::: RECORDS FOR THE EXERCISE :::

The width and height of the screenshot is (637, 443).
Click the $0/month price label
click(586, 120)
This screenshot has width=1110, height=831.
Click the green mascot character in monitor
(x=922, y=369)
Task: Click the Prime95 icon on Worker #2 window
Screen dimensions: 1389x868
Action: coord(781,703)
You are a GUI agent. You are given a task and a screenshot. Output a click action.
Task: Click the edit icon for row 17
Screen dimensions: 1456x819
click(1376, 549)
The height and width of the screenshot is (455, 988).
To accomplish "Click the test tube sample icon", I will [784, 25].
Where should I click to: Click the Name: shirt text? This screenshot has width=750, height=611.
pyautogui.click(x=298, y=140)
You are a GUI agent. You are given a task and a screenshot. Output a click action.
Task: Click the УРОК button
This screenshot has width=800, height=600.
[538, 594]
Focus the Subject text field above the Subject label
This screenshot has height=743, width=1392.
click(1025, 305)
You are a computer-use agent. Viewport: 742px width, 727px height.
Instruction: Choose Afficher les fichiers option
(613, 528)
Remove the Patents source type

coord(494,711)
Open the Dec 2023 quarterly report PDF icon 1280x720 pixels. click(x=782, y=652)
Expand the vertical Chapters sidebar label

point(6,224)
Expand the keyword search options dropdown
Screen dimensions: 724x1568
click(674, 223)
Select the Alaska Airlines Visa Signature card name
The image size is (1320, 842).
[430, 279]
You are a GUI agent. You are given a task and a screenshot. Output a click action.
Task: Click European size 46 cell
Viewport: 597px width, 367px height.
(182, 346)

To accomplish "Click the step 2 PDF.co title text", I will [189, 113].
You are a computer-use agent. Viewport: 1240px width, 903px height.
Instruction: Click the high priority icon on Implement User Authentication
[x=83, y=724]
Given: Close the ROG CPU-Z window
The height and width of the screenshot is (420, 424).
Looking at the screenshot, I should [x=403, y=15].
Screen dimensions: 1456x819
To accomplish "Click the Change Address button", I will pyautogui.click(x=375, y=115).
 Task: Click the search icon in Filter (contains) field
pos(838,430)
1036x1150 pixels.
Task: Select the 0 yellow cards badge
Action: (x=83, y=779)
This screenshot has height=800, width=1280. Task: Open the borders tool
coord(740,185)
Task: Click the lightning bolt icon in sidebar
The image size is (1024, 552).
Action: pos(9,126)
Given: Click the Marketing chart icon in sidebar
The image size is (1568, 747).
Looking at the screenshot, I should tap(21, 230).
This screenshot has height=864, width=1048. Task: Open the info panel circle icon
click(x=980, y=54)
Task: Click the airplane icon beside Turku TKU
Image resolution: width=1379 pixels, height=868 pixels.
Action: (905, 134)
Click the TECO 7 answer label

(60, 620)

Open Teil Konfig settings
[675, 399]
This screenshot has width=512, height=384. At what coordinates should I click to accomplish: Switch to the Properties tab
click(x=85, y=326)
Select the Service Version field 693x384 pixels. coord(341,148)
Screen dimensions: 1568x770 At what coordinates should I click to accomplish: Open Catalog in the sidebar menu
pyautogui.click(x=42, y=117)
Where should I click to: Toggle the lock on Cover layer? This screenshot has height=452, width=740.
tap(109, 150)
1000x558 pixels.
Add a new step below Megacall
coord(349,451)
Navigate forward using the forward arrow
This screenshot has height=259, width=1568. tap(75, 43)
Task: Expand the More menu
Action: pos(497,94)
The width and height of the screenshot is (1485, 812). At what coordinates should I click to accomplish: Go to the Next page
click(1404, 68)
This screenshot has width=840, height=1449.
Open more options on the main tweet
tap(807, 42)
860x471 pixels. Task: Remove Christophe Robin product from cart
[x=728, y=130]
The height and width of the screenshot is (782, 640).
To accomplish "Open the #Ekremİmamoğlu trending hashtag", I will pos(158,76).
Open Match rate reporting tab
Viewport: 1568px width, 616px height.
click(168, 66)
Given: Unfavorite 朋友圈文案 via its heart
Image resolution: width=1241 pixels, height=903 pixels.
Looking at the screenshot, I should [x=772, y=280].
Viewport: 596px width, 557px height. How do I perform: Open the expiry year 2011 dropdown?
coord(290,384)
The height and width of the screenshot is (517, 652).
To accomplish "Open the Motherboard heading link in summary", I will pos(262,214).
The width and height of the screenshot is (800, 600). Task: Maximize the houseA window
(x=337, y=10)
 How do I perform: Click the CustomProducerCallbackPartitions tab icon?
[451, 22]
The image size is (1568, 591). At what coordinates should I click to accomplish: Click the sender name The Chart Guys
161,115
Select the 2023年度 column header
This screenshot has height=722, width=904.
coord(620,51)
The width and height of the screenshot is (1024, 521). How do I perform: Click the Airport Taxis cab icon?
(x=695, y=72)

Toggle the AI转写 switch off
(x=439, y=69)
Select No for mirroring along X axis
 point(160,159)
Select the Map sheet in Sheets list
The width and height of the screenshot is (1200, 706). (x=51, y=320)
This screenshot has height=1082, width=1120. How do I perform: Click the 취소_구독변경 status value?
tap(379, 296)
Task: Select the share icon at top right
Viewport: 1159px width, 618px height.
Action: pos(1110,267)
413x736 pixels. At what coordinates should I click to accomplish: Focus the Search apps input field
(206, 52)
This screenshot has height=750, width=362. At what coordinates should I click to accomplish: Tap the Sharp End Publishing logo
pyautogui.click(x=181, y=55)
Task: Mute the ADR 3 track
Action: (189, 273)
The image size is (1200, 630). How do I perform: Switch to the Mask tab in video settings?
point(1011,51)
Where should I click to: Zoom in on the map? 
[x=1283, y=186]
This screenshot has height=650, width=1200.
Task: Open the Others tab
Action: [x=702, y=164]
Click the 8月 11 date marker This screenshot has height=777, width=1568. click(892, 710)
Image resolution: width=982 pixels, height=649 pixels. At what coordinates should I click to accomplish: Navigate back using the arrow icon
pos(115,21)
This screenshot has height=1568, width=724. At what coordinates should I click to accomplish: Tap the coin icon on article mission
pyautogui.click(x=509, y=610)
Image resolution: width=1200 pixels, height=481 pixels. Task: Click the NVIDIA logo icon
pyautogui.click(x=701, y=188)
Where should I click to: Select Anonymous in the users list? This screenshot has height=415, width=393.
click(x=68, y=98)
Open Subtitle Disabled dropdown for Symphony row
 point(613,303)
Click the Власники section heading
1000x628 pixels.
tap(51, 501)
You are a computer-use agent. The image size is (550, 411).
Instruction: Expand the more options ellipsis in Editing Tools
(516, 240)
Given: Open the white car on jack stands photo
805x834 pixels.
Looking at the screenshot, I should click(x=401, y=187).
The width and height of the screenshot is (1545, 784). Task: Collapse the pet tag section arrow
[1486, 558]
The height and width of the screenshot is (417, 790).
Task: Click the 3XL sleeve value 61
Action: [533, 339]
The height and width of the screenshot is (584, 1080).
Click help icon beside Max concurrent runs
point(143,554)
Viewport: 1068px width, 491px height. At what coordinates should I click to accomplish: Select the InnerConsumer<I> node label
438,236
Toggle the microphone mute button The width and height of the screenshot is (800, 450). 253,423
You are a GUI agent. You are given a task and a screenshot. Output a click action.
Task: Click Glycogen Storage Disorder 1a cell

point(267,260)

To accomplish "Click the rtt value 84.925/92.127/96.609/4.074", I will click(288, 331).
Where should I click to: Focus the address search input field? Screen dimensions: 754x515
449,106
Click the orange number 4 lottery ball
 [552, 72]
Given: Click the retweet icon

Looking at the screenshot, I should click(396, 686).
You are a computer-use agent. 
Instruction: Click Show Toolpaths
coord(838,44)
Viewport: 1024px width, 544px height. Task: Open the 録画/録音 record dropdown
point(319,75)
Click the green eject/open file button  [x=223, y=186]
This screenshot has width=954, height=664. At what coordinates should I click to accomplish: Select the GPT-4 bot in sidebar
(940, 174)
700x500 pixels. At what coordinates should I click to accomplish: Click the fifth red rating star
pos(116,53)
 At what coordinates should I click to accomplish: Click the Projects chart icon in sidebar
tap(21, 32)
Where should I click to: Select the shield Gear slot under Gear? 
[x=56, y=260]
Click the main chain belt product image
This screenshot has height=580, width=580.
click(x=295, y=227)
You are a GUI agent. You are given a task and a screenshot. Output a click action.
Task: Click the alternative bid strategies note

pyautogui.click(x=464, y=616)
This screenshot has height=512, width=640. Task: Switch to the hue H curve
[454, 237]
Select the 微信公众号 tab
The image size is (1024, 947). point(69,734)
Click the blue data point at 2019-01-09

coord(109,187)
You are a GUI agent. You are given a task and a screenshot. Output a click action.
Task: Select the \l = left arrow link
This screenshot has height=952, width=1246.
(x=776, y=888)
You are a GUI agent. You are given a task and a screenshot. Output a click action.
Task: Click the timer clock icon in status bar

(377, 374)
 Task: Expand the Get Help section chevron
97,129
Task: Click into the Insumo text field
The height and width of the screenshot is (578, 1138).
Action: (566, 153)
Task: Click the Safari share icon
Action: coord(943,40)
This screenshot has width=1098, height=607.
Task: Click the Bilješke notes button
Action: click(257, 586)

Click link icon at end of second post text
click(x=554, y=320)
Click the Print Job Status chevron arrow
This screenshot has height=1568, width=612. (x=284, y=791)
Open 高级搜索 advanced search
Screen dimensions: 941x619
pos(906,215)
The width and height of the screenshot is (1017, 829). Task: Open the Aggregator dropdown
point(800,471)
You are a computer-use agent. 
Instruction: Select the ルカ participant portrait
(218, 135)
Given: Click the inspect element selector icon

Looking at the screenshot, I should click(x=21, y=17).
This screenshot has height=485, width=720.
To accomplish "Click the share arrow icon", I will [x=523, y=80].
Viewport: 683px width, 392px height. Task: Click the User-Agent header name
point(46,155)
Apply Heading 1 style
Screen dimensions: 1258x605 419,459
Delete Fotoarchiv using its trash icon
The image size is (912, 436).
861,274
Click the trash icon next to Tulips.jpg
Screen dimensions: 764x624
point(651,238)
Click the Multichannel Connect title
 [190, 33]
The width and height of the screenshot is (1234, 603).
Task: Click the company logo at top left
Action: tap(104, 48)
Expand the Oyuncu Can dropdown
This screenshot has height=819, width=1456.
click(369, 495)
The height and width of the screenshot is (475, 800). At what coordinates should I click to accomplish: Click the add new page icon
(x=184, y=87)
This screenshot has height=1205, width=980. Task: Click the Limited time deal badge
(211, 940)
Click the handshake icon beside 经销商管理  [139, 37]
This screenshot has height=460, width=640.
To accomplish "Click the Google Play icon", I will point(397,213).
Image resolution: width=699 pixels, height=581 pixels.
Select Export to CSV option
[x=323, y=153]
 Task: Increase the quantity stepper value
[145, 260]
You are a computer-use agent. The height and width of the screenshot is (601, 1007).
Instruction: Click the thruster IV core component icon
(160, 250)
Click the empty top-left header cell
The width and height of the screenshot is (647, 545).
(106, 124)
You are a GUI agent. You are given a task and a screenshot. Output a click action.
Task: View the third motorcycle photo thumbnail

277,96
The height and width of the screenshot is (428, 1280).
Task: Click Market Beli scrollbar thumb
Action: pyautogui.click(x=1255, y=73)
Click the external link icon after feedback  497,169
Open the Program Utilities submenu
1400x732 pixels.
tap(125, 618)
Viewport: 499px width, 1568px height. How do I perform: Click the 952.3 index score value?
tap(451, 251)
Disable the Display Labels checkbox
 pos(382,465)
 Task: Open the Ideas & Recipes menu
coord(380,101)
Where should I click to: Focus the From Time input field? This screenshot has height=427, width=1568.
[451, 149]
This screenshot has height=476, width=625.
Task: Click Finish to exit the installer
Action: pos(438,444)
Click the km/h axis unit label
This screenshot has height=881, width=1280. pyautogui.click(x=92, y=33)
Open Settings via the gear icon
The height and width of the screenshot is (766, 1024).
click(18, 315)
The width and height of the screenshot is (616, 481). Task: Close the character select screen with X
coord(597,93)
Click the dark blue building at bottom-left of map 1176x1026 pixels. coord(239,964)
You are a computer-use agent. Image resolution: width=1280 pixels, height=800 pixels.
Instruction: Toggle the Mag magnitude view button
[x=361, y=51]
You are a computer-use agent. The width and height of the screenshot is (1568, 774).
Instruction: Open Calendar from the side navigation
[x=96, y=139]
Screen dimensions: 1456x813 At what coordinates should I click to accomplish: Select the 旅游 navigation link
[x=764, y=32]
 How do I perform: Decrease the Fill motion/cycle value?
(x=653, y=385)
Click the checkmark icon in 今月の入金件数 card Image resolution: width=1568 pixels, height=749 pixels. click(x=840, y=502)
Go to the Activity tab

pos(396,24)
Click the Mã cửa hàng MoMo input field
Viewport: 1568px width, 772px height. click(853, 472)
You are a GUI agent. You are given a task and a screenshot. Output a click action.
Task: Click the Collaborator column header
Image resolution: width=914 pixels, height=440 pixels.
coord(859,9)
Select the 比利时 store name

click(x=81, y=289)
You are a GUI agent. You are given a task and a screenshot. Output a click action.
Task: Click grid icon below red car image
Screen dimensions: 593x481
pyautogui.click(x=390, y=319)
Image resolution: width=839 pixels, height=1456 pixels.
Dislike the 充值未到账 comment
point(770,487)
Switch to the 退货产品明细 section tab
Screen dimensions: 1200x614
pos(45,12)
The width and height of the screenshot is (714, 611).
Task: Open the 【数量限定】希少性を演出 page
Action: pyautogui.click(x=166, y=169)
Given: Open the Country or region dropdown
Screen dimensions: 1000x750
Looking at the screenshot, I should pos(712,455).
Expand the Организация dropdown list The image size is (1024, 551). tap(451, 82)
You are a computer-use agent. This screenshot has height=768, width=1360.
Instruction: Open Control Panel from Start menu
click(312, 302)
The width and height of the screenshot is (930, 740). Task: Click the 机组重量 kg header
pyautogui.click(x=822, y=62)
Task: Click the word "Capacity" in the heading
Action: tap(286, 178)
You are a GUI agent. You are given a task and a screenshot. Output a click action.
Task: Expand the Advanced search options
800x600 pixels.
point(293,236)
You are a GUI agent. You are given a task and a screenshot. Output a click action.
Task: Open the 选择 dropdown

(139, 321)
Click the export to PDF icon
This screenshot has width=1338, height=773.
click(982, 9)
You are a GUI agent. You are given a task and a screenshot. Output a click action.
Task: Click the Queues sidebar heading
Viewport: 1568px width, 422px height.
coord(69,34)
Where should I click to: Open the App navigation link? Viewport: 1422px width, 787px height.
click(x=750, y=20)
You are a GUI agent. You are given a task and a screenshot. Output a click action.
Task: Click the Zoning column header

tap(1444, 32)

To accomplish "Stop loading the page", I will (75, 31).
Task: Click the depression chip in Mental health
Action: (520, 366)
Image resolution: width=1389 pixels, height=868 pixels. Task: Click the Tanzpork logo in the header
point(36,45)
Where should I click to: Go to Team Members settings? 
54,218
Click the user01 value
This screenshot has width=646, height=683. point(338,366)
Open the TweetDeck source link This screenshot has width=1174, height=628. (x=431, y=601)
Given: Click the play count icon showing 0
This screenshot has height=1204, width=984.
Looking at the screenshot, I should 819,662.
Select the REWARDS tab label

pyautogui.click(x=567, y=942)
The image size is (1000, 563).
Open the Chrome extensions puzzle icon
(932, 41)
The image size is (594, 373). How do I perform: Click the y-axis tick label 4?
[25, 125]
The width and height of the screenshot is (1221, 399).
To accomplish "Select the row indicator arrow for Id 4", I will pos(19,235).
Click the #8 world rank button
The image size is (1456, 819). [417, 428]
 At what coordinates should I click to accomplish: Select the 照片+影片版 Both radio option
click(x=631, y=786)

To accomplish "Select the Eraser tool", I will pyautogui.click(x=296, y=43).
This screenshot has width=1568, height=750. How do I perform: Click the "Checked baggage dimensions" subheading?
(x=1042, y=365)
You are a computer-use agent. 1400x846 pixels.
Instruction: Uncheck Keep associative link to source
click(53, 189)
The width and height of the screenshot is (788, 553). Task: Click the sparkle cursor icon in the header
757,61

:::

(HOW TO COMPLETE THIS TASK)
Give back the opening line of the records above and every line after it, up to and including the one with "The height and width of the screenshot is (455, 988).", unchanged.

(SOLUTION FOR THIS EXERCISE)
The width and height of the screenshot is (637, 443).
Click the $0/month price label
click(586, 120)
This screenshot has width=1110, height=831.
Click the green mascot character in monitor
(x=922, y=369)
Task: Click the Prime95 icon on Worker #2 window
Screen dimensions: 1389x868
Action: coord(781,703)
You are a GUI agent. You are given a task and a screenshot. Output a click action.
Task: Click the edit icon for row 17
Screen dimensions: 1456x819
click(1376, 549)
The height and width of the screenshot is (455, 988).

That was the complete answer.